◆ **DATA IN THIS EXERCISE**
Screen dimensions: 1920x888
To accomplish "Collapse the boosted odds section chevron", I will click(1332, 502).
* * *
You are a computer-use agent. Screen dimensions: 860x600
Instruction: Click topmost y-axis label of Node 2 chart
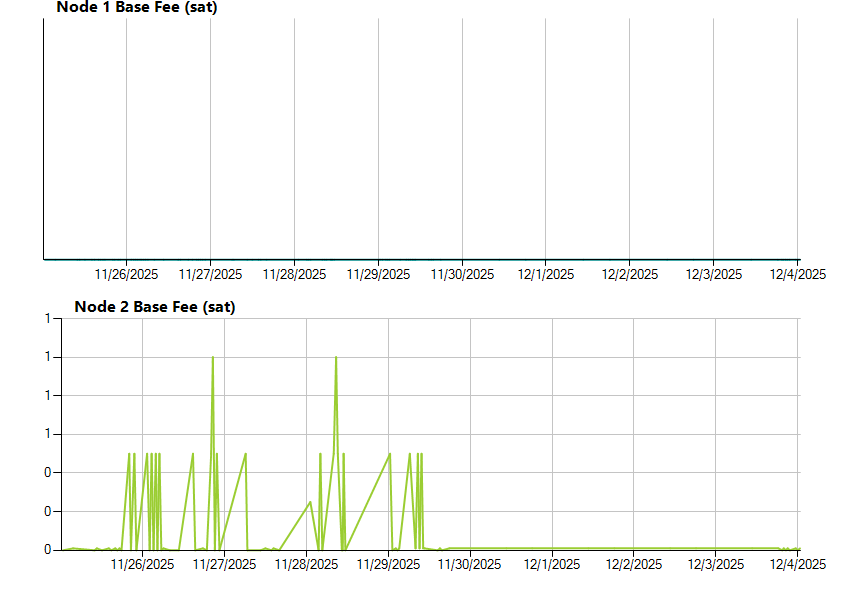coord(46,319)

◆ **WHAT THIS TASK INVOLVES**
Copy all the lines from the data above that hold the word "Screen".

◆ **TASK SOLUTION**
Screen dimensions: 1920x888
You are a computer-use agent. Screen dimensions: 860x600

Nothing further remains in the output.